Mahler:  You also published an article in the Duke Law Journal weighing the arguments for and against marketability and minority discounts in fair value proceedings tiriggered by oppression lawsuits.  Where do you come out on the question?

Moll:  This is a hard one to answer succinctly. (In fact, it took me on the order of 80-90 pages in the Duke article that you mention).  I’ll just jump to the conclusion: I do not believe that discounts are appropriate in an oppression buyout. Discounts are discussed in great detail in the treatise referred to above as well as in the Duke Law Journal article that you mention.

Mahler:  You and your co-author, Robert Ragazzo, have just completed a new treatise called The Law of Closely Held Corporations.  Why did you write it, and who did you write it for?

Moll:  We wrote the treatise because we have been researching, writing, and teaching about close corporations for years, and we have both served frequently as consulting and testifying experts in close corporation disputes (and disputes involving business organizations generally).  Although there are some helpful resources out there, we found that a number of recurring and difficult issues are not adequately addressed by existing treatises, and some of those publications have become dated.  We decided, therefore, to write a comprehensive and up-to-date treatise for practicing lawyers that would deal with the recurring problems that arise in close corporations and, more importantly, would provide answers and guidance for many of those problems.  Plus, we thought it would be fun.  After all, what could be more fun than spending two years writing a treatise? Hmmm.

Mahler:  Lawyers who form private entities involving multiple owners don’t always appreciate the problems that can occur down the road.  How does your book help them?

Moll:  I am obviously biased, but I believe that the treatise covers all of the major litigation and transactional issues related to the closely held corporation.  The treatise discusses the common (and not-so-common) problems that can and often do occur down the road.  Perhaps more importantly, the treatise discusses ways to avoid or mitigate those problems.  Different jurisdictional approaches to major issues are covered (some in 50-state chart form), and a set of forms is also provided.  We attempted to make the materials comprehensive and up-to-date, and it is our hope that practicing lawyers will find them to be useful.

Mahler:  Does the book have a section on oppression and other bases for dissolution?

Moll:  Yes.  One of the largest chapters in the treatise is on oppression.  There is another chapter on remedies for oppression and other forms of dissension.  There is also a section on deadlock.
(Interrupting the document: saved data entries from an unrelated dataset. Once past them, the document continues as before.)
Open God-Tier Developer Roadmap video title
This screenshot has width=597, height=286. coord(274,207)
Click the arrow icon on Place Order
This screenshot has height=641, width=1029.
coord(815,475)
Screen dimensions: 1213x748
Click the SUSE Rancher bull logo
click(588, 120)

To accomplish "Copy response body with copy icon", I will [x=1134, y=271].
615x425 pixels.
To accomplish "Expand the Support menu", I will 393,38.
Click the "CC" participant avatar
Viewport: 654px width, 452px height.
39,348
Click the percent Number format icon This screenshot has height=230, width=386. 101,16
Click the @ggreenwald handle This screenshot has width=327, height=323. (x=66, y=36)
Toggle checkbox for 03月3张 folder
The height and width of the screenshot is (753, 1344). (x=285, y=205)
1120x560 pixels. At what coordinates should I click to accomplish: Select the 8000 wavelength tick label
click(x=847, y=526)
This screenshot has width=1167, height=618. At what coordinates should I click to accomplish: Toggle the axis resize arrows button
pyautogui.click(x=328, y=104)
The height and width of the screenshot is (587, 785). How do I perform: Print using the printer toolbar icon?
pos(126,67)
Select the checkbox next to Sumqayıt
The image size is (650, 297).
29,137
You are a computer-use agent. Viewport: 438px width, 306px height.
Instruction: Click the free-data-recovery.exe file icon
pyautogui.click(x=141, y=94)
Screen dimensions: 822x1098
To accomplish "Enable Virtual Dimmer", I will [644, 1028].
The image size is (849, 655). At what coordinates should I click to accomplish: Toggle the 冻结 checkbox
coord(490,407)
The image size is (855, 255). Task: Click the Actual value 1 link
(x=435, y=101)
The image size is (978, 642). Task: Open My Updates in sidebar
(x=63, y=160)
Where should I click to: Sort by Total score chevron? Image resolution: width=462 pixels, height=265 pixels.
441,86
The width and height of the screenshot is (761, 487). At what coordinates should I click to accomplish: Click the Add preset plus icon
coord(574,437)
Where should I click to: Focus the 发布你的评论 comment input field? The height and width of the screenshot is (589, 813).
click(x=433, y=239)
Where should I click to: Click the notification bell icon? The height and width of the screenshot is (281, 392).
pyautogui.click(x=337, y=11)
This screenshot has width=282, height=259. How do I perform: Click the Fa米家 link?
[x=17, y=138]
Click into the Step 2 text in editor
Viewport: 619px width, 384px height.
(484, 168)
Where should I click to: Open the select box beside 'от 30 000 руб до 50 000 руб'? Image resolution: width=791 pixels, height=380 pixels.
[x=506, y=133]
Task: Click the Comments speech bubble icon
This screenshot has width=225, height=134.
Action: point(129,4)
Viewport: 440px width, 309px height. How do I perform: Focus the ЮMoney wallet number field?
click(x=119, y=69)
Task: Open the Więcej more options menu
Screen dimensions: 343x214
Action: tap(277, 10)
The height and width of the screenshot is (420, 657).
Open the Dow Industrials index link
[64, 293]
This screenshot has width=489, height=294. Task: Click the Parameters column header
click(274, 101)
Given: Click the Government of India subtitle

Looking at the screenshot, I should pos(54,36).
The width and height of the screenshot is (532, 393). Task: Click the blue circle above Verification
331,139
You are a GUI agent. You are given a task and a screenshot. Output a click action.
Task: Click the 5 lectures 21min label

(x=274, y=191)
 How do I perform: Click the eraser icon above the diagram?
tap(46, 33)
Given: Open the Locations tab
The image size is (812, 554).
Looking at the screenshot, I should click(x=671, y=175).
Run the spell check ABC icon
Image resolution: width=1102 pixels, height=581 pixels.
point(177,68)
Mahler:  How about variations in state laws governing closely held business entities — does your book address them?

Moll:  It does.  As I mentioned above, we have several 50-state charts on some major issues. Even where there is not a chart, our goal was to provide authority for all of the major jurisdictional approaches to a problem or issue.  To this end, the footnotes are extensive and there are references to multiple jurisdictions.  The treatise, simply put, is intended to be national in scope.

Mahler:  Thanks for taking the time Professor, and I look forward to reading the treatise.